Surgeon should proceed with revascularization

before rese

Surgeon should proceed with revascularization

before resecting any intestine unless faced with an area of frank necrosis or perforation or peritoneal soilage. In such cases resection of the affected bowel without reanastomosis and containment of the spillage should be rapidly achieved before revascularization. In few patients with massive bowel necrosis revascularization can be avoided. Miscellaneous conditions Pneumatosis intestinalis is the presence of gas within the abdominal wall of the bowel. GDC-0449 ic50 Benign pneumatosis is an incidental finding without any underlying pathology. Conversely, when pneumatosis intestinalis is the result of primary intestinal pathology, urgent surgery is mandatory. The intramural gas can result from necrosis caused by ischemia, infarction, neutropenic

colitis, volvulus, and necrotizing enterocolitis. Benign pneumatosis instead is related to a pulmonary source in patients with COPD, asthma, or cystic fibrosis. The intrathoracic CX-5461 molecular weight air can dissect via the retroperitoneum and into the intestinal wall. It is generally accepted that patients with pneumatosis intestinalis associated with either bowel obstruction or ischemia usually require urgent surgery [94]. The presence of air within the bowel wall itself does not mandate resection, because the air may have tracked from another site within the bowel, such a segment of ischemia or necrosis.
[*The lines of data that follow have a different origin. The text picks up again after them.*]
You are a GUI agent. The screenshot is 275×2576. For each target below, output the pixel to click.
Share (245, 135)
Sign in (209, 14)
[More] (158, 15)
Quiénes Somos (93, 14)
In such a case, only the ischemic bowel segment must be resected [1]. Small bowel ulceration is usually the result of ingested medications like enteric-coated potassium chloride, non-steroidal anti-inflammatory drugs, and corticosteroids [1, 95]. Clinical presentation is usually an intermittent small bowel obstruction. Protein kinase N1 Preoperative localization of these lesions is difficult, and is frequently necessary the palpation of the small bowel at laparotomy or an intraoperative endoscopy. The treatment of small bowel ulceration is surgical resection. Suture repair after the perforation of small bowel ulceration presents a high rate of complications. Recurrence after resection is rare. The accidental or intentional ingestion of

foreign bodies is not rarely observed in emergency departments. Although intestinal perforation is rare, the development of abdominal pain with tenderness and leukocytosis strongly suggests a perforation. In case of perforation, surgical resection is Selleck HSP inhibitor required, because antibiotic treatment is associated with chronic infection or stricture formation. References 1. Norton JA, Bollinger RR, Chang AE, et al.: Surgery. Basic science and clinical evidence. Springer-Verlag New York, Inc.; 2001. 2. Wangenstein O: Intestinal obstructions. Springfield, Thomas,; 1955. 3. Harlow C, Stears R, Zeligman B, Archer P: Diagnosis of bowel obstruction on plain abdominal radiograph: significance of air-fluid levels at different heights in the same loop of the bowel. AJR 1993, 161:291–295.PubMed 4.